Exercise instructions:
What is needed here is an exact repetition of the records below, beginning at the line that has "Task: Click the blank" and stopping after the line that has "Click the URL search input field".

---- Provided records

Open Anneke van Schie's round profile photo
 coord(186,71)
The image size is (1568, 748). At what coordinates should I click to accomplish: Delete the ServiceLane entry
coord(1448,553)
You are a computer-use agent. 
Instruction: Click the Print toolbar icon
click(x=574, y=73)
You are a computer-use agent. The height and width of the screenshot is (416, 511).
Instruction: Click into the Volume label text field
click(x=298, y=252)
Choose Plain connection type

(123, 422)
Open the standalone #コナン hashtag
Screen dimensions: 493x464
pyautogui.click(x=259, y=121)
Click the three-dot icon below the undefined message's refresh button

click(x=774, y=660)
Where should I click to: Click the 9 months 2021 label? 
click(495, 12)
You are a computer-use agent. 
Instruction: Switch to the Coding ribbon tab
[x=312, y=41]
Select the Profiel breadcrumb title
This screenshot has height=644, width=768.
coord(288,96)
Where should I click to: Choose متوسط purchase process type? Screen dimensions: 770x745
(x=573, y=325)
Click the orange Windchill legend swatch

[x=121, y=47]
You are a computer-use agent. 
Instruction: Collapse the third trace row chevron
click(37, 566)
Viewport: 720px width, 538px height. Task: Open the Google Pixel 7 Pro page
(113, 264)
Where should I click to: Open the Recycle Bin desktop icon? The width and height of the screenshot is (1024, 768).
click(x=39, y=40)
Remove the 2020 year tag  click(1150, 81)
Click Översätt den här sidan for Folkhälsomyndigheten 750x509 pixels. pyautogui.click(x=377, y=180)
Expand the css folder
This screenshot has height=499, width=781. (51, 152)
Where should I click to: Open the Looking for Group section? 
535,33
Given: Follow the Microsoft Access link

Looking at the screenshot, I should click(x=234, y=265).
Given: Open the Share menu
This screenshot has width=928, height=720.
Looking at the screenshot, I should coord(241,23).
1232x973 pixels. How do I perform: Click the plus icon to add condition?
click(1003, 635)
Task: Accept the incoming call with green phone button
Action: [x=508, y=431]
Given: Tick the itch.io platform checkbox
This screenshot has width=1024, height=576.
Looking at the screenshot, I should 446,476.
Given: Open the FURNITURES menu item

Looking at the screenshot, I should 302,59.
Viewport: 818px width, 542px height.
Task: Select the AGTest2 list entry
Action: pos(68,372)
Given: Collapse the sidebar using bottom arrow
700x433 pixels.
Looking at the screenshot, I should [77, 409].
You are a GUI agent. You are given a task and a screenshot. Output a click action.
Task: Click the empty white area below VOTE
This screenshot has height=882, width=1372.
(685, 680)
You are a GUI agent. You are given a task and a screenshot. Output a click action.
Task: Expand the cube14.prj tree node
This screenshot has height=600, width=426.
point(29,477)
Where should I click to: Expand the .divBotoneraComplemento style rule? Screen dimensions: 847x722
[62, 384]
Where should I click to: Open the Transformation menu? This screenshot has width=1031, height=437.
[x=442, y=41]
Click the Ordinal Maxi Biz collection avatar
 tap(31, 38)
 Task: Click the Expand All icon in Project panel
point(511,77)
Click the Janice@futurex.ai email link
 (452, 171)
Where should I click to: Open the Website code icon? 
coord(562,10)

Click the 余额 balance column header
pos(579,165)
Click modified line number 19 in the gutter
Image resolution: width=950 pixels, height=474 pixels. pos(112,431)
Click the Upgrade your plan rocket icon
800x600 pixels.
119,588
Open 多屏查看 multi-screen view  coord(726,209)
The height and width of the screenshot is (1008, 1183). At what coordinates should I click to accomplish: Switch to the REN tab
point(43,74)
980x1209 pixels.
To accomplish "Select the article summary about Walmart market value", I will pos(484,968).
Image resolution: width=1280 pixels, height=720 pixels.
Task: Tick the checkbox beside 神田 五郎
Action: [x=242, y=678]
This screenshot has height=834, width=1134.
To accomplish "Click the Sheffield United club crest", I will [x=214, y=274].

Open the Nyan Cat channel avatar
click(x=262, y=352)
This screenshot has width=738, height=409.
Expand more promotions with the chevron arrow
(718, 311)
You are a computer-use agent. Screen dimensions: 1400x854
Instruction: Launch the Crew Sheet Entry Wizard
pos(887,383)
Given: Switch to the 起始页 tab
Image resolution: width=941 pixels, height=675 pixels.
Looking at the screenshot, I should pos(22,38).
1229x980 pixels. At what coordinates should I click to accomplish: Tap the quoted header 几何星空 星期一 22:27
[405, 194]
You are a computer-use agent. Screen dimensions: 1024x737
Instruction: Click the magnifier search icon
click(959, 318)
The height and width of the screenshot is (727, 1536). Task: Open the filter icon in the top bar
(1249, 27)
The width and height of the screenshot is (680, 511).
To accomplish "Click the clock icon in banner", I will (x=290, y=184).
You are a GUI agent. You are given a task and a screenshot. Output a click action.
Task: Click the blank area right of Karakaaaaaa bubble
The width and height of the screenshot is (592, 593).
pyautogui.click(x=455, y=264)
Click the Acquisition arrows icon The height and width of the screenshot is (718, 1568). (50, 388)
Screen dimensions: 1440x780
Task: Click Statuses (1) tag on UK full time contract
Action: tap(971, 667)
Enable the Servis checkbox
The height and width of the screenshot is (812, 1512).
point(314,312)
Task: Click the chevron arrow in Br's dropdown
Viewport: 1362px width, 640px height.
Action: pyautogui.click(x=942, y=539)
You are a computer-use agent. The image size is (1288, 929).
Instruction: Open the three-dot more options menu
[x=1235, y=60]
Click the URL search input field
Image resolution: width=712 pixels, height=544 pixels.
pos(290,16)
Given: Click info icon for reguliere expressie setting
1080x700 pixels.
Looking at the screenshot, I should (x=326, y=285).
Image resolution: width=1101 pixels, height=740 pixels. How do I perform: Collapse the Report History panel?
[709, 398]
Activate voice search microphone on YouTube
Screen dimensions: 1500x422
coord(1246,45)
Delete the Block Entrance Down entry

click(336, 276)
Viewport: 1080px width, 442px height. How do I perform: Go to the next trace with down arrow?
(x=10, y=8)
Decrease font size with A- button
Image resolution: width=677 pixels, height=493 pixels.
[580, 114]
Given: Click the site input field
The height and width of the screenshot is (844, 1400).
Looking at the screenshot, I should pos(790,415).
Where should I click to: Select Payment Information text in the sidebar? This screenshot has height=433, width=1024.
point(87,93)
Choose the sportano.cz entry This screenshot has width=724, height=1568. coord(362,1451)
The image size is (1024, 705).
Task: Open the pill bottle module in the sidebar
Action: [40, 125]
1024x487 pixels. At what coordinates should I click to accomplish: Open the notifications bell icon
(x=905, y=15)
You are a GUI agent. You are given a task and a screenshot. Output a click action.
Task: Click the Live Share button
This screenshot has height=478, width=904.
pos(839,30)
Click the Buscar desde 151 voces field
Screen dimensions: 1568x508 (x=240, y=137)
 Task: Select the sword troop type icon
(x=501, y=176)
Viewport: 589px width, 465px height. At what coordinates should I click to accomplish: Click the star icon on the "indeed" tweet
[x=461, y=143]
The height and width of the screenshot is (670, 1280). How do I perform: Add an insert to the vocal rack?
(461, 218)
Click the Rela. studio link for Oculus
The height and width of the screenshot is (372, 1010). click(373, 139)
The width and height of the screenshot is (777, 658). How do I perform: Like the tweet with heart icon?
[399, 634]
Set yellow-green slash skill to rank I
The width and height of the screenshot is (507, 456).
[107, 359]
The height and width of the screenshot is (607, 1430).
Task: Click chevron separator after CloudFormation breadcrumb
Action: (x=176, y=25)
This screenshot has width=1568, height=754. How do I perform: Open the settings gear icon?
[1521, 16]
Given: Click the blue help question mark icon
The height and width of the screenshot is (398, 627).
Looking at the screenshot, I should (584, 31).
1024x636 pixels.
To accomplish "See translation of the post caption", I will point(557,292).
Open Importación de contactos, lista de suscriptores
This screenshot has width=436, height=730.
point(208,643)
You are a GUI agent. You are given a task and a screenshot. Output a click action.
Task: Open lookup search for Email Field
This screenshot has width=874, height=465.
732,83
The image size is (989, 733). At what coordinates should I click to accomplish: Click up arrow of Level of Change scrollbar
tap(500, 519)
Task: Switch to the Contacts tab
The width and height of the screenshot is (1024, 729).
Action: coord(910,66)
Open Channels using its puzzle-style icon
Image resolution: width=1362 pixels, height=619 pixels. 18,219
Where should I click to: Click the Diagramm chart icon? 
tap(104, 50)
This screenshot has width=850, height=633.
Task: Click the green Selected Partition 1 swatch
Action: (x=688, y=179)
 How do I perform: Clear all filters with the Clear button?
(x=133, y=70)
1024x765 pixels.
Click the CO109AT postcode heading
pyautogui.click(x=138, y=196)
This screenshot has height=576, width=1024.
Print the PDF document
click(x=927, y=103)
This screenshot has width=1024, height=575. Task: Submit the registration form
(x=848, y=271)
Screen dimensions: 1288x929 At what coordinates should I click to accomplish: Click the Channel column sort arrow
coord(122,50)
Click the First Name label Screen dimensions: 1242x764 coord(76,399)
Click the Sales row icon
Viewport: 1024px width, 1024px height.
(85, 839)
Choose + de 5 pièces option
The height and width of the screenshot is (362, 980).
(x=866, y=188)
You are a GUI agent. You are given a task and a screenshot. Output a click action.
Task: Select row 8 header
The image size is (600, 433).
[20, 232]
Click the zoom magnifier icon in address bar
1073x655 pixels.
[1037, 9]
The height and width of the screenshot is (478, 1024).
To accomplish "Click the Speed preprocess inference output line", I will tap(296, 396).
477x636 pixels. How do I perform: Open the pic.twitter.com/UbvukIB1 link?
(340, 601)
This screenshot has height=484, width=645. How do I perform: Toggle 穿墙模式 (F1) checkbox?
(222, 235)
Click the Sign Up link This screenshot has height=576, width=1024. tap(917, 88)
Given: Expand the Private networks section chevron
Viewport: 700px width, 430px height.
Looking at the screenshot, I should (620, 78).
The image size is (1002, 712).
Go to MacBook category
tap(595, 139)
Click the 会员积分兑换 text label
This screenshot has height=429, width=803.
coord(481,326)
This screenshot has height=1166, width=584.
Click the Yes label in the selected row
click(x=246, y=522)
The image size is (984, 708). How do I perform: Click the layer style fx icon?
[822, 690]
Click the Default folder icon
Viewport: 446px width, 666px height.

--------

Response for this exercise:
Task: Click the blank area right of Karakaaaaaa bubble
The width and height of the screenshot is (592, 593).
pyautogui.click(x=455, y=264)
Click the Acquisition arrows icon The height and width of the screenshot is (718, 1568). (50, 388)
Screen dimensions: 1440x780
Task: Click Statuses (1) tag on UK full time contract
Action: tap(971, 667)
Enable the Servis checkbox
The height and width of the screenshot is (812, 1512).
point(314,312)
Task: Click the chevron arrow in Br's dropdown
Viewport: 1362px width, 640px height.
Action: pyautogui.click(x=942, y=539)
You are a computer-use agent. The image size is (1288, 929).
Instruction: Open the three-dot more options menu
[x=1235, y=60]
Click the URL search input field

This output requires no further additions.